In the image below, the given lines are E1 and E2, with the required ‘widths’ as C1 and C2. The top row shows the sweep will overlap.
In the bottom portion, C1 and C2 are moved further away from the intersection point. Then the sweep works. I can not change the angle between E1 and E2, and can not change the length of C1 and C2, but can change the distance from C1 and C2 from the intersection.
What is the formula to calculate the minimum distance each line can be from the intersection for the sweep to not have an overlapping portion? The goal is to have them equal distance from the intersection (meaning I can naturally move C1 by itself away from the intersection, but then it would be at a different distance than C2 to the intersection). The angle between E1 and E2 can change as well as the ‘widths’, so that is why I am looking for a formula.
Hello - do you really need to work it out ahead of time, or just have it work? Running Sweep1 with History enabled will allow you to edit the inputs and change the sweep on the fly.
This is just a simplified example, but yes I need to calculate it ahead of time. Likely will use python but posted here as the question could just be about how the tool can be calculated without code example
Well, there is some mathematics involved, but I would say this might be one way to look at it:
Considering the length of either of the two legs and the angle between them could vary, as well as the “width” of each cross-section (profile) curve, this will also produce a spline curve (the rail) that will have varying curvature over its length. The key is that the radius at the point of sharpest curvature should be larger than half the profile width at that point (assuming the profile(s) are more ore less centered on the rail).

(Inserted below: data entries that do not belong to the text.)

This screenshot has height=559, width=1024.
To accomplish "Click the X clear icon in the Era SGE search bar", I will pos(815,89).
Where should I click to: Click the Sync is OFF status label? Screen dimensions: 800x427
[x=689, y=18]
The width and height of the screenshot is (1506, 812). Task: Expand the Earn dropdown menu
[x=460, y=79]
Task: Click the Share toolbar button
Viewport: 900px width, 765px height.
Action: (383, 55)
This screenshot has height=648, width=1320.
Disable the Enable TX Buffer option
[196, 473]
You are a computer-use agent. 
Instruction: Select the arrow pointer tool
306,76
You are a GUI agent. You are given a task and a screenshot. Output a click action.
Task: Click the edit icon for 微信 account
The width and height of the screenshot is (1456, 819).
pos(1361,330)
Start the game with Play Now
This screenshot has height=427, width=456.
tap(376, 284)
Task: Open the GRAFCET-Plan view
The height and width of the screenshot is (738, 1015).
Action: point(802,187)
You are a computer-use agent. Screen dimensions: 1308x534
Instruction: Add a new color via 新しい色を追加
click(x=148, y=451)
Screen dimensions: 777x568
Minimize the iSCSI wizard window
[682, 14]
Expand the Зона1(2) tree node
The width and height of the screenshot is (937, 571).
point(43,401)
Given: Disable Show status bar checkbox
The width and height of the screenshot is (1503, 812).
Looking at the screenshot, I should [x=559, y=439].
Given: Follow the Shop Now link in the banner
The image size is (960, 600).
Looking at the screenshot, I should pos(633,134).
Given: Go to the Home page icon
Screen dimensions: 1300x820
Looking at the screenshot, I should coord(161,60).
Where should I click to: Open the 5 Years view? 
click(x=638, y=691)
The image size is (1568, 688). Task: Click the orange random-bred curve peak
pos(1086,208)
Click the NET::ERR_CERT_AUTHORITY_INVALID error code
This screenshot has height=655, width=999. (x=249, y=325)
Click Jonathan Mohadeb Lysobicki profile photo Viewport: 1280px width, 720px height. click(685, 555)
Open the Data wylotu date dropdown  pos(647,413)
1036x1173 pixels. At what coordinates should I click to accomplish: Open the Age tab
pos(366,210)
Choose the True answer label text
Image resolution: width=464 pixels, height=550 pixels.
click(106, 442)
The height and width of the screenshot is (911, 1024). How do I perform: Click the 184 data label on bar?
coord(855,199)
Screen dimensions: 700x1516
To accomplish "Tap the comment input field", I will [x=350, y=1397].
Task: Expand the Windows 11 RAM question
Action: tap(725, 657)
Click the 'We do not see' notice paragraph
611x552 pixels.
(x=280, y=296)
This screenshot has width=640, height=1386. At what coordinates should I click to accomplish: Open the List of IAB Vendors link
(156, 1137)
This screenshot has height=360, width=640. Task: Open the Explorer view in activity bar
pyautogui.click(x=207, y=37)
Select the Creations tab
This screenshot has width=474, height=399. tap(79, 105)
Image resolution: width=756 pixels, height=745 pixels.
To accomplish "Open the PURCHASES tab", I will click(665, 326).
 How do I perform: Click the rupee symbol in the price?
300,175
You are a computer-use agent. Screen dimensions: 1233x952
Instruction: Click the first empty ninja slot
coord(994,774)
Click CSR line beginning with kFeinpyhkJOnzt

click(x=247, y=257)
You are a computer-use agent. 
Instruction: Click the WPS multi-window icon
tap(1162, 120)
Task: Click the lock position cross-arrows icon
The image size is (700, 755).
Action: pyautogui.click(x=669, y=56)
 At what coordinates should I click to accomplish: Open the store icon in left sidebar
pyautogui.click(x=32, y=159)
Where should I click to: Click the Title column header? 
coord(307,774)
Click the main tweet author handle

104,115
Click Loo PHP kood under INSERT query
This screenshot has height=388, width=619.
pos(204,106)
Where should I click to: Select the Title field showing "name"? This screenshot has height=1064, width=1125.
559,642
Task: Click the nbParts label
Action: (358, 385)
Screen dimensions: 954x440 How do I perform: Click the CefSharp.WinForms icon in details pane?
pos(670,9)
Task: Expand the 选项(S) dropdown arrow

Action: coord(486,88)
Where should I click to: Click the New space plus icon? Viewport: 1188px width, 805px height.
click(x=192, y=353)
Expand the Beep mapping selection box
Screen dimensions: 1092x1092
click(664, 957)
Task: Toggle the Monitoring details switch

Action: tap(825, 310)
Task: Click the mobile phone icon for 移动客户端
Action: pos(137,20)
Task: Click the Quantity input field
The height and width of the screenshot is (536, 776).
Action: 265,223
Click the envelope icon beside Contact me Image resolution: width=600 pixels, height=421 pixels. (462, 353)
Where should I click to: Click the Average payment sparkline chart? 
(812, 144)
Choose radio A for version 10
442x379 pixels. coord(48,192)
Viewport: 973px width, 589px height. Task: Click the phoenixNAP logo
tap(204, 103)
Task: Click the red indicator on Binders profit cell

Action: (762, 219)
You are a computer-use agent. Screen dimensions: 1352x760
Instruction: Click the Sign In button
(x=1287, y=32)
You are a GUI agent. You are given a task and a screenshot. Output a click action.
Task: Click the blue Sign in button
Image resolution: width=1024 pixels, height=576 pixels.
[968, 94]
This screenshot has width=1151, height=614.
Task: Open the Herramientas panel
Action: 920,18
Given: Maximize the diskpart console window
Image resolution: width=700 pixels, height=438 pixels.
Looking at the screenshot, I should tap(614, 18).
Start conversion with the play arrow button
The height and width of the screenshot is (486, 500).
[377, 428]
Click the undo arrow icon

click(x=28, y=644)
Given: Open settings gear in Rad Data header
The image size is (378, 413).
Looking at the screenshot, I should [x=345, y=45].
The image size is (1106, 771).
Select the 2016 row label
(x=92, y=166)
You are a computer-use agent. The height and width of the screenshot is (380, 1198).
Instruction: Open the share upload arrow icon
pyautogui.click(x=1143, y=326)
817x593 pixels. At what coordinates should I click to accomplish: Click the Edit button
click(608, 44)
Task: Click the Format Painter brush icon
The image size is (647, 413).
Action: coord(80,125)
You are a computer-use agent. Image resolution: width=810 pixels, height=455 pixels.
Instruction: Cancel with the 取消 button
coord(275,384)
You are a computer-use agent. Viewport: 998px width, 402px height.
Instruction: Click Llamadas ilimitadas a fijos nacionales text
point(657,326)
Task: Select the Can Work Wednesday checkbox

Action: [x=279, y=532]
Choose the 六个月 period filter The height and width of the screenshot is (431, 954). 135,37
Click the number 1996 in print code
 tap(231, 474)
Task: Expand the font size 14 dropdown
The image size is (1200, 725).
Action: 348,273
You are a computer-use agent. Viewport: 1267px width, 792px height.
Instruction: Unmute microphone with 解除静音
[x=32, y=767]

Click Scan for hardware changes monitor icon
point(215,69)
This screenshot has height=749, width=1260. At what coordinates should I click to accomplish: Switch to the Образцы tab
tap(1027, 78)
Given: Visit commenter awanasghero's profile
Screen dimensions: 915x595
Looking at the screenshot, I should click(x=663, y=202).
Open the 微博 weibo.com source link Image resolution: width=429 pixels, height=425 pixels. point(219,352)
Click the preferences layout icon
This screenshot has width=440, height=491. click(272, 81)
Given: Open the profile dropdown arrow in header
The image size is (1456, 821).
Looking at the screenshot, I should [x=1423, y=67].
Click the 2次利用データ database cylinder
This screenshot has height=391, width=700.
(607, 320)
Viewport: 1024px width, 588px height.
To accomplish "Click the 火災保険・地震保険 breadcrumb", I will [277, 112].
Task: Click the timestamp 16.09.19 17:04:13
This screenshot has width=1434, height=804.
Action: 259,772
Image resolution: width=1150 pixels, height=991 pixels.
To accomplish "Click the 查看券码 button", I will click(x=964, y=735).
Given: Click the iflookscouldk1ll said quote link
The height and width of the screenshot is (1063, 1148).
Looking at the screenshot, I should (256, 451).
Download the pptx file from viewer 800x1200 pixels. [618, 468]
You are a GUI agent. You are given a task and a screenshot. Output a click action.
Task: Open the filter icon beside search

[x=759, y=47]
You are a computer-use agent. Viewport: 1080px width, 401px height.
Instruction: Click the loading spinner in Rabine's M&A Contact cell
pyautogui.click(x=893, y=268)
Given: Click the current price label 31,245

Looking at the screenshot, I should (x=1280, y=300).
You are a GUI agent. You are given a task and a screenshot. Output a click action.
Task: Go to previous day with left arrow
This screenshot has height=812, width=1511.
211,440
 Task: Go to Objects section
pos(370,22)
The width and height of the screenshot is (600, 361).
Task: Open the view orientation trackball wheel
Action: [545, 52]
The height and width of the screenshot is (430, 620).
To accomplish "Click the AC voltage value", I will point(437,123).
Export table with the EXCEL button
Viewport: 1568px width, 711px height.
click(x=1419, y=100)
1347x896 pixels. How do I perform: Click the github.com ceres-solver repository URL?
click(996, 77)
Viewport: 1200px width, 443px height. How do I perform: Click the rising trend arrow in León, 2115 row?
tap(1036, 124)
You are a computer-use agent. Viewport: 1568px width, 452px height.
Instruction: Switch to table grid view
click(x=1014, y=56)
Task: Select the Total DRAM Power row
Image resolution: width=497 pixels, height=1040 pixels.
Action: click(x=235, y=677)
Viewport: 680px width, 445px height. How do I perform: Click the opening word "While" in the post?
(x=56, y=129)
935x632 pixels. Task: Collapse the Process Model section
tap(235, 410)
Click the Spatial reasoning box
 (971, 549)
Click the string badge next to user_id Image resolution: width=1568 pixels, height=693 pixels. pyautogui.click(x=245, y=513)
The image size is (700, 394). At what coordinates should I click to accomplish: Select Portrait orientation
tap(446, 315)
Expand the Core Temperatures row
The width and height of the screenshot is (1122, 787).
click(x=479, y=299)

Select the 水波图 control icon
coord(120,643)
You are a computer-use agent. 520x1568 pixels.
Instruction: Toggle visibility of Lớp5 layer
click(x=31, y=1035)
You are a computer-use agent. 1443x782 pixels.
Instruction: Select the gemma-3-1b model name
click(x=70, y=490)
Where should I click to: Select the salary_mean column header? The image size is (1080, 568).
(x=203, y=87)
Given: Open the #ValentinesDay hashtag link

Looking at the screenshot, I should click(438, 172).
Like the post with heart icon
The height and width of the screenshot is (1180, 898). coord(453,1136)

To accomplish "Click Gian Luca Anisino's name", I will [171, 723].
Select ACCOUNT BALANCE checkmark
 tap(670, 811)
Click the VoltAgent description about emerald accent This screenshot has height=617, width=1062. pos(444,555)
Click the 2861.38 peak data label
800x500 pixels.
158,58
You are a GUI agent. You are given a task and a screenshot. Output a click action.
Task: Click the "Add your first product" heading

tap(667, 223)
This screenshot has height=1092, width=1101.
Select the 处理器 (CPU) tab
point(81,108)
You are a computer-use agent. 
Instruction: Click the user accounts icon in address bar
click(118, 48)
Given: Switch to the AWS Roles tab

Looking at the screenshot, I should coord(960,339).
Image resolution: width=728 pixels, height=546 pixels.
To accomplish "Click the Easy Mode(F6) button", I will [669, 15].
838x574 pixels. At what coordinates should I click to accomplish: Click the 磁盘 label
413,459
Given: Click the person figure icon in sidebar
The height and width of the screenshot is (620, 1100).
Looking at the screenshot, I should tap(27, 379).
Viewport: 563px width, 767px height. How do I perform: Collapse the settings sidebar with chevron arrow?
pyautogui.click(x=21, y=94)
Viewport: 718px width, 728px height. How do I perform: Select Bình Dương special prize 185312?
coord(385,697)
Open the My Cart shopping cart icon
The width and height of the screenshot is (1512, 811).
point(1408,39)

If it’s less then you might get a fold there.
So I might look at getting the linear ratio of your two profile “widths” extrapolated along the length of the curve - i.e. at any point on the length of the curve you have the proportional linear average width of the profiles - then check that against the curvature radius at that point. If the radius is less than half of the calculated profile width at the length parameter along the curve, you may get a fold.
All the above said, sweeps are difficult to predict, so I couldn’t guarantee this will always work. I would also have a tendency to run the sweep first “virtually” and then try to analyze the resulting surface to see if there are folds. But I have no idea how to do that mathematically.
Hello - well, there is a linear interpolation for the length of the shape curve - the line in this case- along the length of the rail, so you can check the radius of your path and make sure it is always larger at every point than the length of the line being swept at the same point… That would be a thing to look for but how that relates to your angle…
Actually I thought of a method that might work to check for a folded surface once it has been created - this could be done in RhinoCommon I suppose so that you don’t actually have to add the surface to the document…
Get the domain of the “across” (profile) direction of the surface and march along it at a relatively fine increment, extracting the isocurves in the “along” (rail) direction. If there is a fold in the surface somewhere, at least one of the isocurves will be self-intersecting. In RhinoCommon the Intersection.CurveSelf method can detect this (there is no equivalent for surfaces, that’s why you would have to extract curves). Depending on the fineness of the divisions, it might take a little time for each check.
I suspect that the author of sweep1 is the only person who could have a stab at a formula for this. For a start, the offset distance does not vary linearly along the spline.
But here is a Grasshopper program that allows you to set C1, C2 and the angle and vary E1 and E2 to find a solution. It works by comparing the area of the swept surface with the area of a surface bounded by the sweep edges. By starting with short E1 and E2 and increasing the length until the area difference reduces to zero you get your minimal E length.
Note that there is a simple minimal E length below which sweep cannot work (where C1 or C2 intersects the angle bisector) so the program ignores E entries below that.
My understanding of your requirement is that E1 = E2 so the program works on that basis.
You may wish to increase the length of E1 and E2 slightly beyond the minimum on aesthetic grounds to get a smoother surface edge.
The program draws the geometry in the top view, starting from the world origin. You have the opportunity to bake it there and transform the result into the appropriate place in your model.
I’m new to Grasshopper, so I imagine the program could benefit from some refactoring, but rough and ready as it is, it seems to work within my limited testing.